Title

HOUSING

Soaring London rents blamed for declining agent offering

Properties offered to member councils by a social lettings agent owned by London boroughs have plummeted by more than 90% in two years.

© Esc Leo/shutterstock.com

© Esc Leo/shutterstock.com

Properties offered to member councils by a social lettings agent owned by London boroughs have plummeted by more than 90% in two years.

A strategic report for the year ended March 2024 by Capital Letters, which was created to help boroughs address the housing crisis, revealed the number of properties offered to its member authorities went from 2,615 in 2022 to just 257, with the growing gap between Local Housing Allowance (LHA) and soaring private rents blamed.

The report said 210 of the 257 properties were let to homeless households – down from 669 last year.

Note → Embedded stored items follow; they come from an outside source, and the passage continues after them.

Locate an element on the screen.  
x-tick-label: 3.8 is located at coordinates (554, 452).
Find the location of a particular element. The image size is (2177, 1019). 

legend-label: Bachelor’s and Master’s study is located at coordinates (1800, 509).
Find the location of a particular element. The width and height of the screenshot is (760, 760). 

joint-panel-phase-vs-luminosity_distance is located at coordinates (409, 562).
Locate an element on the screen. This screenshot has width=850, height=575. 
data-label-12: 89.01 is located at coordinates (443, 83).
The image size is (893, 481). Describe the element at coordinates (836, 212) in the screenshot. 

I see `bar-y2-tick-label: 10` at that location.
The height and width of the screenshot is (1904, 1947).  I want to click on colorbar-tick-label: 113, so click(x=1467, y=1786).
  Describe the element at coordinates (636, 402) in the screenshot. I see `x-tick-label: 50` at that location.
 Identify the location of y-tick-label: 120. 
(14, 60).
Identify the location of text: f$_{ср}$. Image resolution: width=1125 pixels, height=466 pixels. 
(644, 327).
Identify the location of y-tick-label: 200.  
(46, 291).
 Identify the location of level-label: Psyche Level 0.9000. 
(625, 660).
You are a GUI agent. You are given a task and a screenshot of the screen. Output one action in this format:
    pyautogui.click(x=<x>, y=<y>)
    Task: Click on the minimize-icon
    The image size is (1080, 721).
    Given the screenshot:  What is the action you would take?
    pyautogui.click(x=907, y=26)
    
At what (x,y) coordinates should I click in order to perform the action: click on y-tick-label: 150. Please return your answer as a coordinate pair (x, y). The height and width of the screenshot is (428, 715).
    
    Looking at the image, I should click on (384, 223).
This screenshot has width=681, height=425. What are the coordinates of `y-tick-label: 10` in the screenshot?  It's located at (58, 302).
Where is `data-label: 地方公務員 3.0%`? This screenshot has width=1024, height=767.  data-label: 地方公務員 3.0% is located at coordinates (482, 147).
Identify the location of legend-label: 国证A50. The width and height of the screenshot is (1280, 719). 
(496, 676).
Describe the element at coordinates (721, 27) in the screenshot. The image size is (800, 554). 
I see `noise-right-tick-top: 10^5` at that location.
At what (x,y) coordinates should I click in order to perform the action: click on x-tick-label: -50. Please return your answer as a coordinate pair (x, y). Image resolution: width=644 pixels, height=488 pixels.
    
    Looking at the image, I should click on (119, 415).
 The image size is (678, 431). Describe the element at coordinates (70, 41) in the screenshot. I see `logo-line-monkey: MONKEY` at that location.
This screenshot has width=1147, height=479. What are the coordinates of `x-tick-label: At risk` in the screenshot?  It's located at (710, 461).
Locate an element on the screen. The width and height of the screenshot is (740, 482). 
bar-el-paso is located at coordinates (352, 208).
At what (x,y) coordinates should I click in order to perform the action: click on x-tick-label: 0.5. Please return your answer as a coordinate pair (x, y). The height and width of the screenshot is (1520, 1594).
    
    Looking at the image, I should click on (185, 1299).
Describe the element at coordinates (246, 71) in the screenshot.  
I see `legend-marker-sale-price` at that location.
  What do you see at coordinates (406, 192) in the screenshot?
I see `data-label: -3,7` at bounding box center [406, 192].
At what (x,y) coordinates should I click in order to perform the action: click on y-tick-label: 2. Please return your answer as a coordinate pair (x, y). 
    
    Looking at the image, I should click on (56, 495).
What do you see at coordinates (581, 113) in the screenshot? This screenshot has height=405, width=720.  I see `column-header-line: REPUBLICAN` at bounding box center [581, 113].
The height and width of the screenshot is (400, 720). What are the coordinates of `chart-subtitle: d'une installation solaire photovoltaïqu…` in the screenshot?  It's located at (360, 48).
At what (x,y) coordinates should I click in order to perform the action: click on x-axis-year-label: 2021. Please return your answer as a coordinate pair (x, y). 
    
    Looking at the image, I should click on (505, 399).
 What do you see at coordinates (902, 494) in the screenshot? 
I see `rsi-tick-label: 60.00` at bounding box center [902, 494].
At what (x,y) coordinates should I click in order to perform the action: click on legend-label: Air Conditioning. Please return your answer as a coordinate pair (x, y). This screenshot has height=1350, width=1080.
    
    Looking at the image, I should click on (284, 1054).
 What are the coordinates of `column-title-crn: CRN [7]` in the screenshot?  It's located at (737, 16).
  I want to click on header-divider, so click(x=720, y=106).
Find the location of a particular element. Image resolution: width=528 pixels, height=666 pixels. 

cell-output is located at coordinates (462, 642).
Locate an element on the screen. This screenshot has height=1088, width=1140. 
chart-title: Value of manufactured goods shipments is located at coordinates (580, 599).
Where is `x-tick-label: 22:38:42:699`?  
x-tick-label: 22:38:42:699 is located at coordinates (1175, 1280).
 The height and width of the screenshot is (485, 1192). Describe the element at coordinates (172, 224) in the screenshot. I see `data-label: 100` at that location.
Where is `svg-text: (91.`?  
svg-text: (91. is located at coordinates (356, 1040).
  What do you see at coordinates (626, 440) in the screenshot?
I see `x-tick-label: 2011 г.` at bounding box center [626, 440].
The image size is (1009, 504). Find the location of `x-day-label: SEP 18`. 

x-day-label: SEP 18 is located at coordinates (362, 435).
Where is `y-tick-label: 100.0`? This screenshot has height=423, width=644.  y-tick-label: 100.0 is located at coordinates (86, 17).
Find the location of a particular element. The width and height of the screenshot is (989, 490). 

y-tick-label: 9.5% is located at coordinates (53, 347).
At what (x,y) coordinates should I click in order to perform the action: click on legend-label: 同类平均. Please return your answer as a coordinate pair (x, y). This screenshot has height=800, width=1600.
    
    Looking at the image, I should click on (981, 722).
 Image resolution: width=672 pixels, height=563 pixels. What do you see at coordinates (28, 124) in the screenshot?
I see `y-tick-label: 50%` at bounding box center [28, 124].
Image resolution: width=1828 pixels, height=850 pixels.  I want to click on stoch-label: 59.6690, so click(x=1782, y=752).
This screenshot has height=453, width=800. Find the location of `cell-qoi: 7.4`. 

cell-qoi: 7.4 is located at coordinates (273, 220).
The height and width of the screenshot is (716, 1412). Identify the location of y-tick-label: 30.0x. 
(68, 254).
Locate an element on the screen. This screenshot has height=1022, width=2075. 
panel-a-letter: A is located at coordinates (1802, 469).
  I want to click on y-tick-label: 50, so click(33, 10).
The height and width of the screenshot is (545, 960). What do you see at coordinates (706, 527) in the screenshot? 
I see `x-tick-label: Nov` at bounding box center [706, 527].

It read: ‘In the financial year 2023-24, the continuing impact of changes in the PRS [private rented sector] and particularly rent increases remained evident, with landlords preferring to let to private individuals able to meet the cost of rent rather than at LHA levels required by our members.'

A joint statement from Capital Letters and member boroughs read: ‘In response to market conditions Capital Letters has gone through significant cost saving measures including reducing staffing by 60%.'

The not-for-profit company lost more than half of its member boroughs last year after councils complained the firm ‘could not supply sufficient properties to help meet our urgent housing needs', was unable to ‘act nimbly' and could not ‘influence the market in the way that was hoped'.